> **Records**:

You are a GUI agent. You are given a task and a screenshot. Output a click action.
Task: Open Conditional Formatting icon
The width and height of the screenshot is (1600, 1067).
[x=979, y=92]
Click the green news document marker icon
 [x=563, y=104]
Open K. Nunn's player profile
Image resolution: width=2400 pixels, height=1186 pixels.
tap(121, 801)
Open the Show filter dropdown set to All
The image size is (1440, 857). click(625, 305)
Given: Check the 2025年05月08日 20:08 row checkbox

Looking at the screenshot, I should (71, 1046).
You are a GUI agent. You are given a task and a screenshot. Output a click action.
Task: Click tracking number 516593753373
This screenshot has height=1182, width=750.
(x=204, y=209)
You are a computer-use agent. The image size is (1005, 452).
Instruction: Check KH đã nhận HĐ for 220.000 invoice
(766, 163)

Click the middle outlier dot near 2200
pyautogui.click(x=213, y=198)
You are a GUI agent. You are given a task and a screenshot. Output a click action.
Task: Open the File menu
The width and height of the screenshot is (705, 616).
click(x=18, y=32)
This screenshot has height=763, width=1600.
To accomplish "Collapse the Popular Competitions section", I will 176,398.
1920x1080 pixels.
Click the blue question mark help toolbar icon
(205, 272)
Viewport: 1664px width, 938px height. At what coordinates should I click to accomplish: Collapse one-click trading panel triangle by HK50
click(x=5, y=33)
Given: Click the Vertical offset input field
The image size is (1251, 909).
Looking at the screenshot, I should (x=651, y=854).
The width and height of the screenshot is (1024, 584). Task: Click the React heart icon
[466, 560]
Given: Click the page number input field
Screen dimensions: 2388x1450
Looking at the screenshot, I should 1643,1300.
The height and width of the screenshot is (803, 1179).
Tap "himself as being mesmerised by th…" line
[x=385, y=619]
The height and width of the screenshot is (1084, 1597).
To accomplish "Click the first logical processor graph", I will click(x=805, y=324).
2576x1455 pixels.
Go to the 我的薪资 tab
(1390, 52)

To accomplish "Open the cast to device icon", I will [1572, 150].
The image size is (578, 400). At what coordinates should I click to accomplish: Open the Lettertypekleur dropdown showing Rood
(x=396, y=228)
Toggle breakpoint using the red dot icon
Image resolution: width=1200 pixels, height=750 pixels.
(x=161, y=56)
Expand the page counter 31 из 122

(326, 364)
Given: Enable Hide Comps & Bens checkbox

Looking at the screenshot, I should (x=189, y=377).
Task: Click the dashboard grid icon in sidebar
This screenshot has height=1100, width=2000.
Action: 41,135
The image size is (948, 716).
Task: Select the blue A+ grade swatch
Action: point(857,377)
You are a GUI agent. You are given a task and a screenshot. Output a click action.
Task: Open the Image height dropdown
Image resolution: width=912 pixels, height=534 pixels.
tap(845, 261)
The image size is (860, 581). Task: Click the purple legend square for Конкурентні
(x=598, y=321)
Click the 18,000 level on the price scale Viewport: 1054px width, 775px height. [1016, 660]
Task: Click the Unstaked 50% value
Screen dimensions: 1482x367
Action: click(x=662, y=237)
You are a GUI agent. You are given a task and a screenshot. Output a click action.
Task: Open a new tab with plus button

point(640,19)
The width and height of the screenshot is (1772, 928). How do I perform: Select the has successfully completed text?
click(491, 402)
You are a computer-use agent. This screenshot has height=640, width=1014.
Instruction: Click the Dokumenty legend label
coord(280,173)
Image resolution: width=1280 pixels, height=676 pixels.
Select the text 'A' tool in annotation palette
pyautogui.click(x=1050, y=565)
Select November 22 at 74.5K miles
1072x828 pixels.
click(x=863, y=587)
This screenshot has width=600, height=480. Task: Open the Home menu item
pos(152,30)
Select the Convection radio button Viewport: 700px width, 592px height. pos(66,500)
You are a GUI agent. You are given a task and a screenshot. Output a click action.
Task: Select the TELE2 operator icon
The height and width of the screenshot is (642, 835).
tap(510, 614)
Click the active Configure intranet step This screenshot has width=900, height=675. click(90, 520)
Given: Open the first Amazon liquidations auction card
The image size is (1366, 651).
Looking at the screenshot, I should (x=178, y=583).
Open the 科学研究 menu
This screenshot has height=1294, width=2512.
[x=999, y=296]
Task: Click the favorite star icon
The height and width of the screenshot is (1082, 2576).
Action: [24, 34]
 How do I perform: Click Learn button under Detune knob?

> **Written task**: Repeat all of the lines above with "GUI agent" replaced by "screen assistant" wherever it occurs, leaving everything else unchanged.

> **Reply to the exercise**:
You are a screen assistant. You are given a task and a screenshot. Output a click action.
Task: Open Conditional Formatting icon
The width and height of the screenshot is (1600, 1067).
[x=979, y=92]
Click the green news document marker icon
 [x=563, y=104]
Open K. Nunn's player profile
Image resolution: width=2400 pixels, height=1186 pixels.
tap(121, 801)
Open the Show filter dropdown set to All
The image size is (1440, 857). click(625, 305)
Given: Check the 2025年05月08日 20:08 row checkbox

Looking at the screenshot, I should (71, 1046).
You are a screen assistant. You are given a task and a screenshot. Output a click action.
Task: Click tracking number 516593753373
This screenshot has height=1182, width=750.
(x=204, y=209)
You are a computer-use agent. The image size is (1005, 452).
Instruction: Check KH đã nhận HĐ for 220.000 invoice
(766, 163)

Click the middle outlier dot near 2200
pyautogui.click(x=213, y=198)
You are a screen assistant. You are given a task and a screenshot. Output a click action.
Task: Open the File menu
The width and height of the screenshot is (705, 616).
click(x=18, y=32)
This screenshot has height=763, width=1600.
To accomplish "Collapse the Popular Competitions section", I will 176,398.
1920x1080 pixels.
Click the blue question mark help toolbar icon
(205, 272)
Viewport: 1664px width, 938px height. At what coordinates should I click to accomplish: Collapse one-click trading panel triangle by HK50
click(x=5, y=33)
Given: Click the Vertical offset input field
The image size is (1251, 909).
Looking at the screenshot, I should (x=651, y=854).
The width and height of the screenshot is (1024, 584). Task: Click the React heart icon
[466, 560]
Given: Click the page number input field
Screen dimensions: 2388x1450
Looking at the screenshot, I should 1643,1300.
The height and width of the screenshot is (803, 1179).
Tap "himself as being mesmerised by th…" line
[x=385, y=619]
The height and width of the screenshot is (1084, 1597).
To accomplish "Click the first logical processor graph", I will click(x=805, y=324).
2576x1455 pixels.
Go to the 我的薪资 tab
(1390, 52)

To accomplish "Open the cast to device icon", I will [1572, 150].
The image size is (578, 400). At what coordinates should I click to accomplish: Open the Lettertypekleur dropdown showing Rood
(x=396, y=228)
Toggle breakpoint using the red dot icon
Image resolution: width=1200 pixels, height=750 pixels.
(x=161, y=56)
Expand the page counter 31 из 122

(326, 364)
Given: Enable Hide Comps & Bens checkbox

Looking at the screenshot, I should (x=189, y=377).
Task: Click the dashboard grid icon in sidebar
This screenshot has height=1100, width=2000.
Action: 41,135
The image size is (948, 716).
Task: Select the blue A+ grade swatch
Action: point(857,377)
You are a screen assistant. You are given a task and a screenshot. Output a click action.
Task: Open the Image height dropdown
Image resolution: width=912 pixels, height=534 pixels.
tap(845, 261)
The image size is (860, 581). Task: Click the purple legend square for Конкурентні
(x=598, y=321)
Click the 18,000 level on the price scale Viewport: 1054px width, 775px height. [1016, 660]
Task: Click the Unstaked 50% value
Screen dimensions: 1482x367
Action: click(x=662, y=237)
You are a screen assistant. You are given a task and a screenshot. Output a click action.
Task: Open a new tab with plus button

point(640,19)
The width and height of the screenshot is (1772, 928). How do I perform: Select the has successfully completed text?
click(491, 402)
You are a computer-use agent. This screenshot has height=640, width=1014.
Instruction: Click the Dokumenty legend label
coord(280,173)
Image resolution: width=1280 pixels, height=676 pixels.
Select the text 'A' tool in annotation palette
pyautogui.click(x=1050, y=565)
Select November 22 at 74.5K miles
1072x828 pixels.
click(x=863, y=587)
This screenshot has width=600, height=480. Task: Open the Home menu item
pos(152,30)
Select the Convection radio button Viewport: 700px width, 592px height. pos(66,500)
You are a screen assistant. You are given a task and a screenshot. Output a click action.
Task: Select the TELE2 operator icon
The height and width of the screenshot is (642, 835).
tap(510, 614)
Click the active Configure intranet step This screenshot has width=900, height=675. click(90, 520)
Given: Open the first Amazon liquidations auction card
The image size is (1366, 651).
Looking at the screenshot, I should (x=178, y=583).
Open the 科学研究 menu
This screenshot has height=1294, width=2512.
[x=999, y=296]
Task: Click the favorite star icon
The height and width of the screenshot is (1082, 2576).
Action: [24, 34]
 How do I perform: Click Learn button under Detune knob?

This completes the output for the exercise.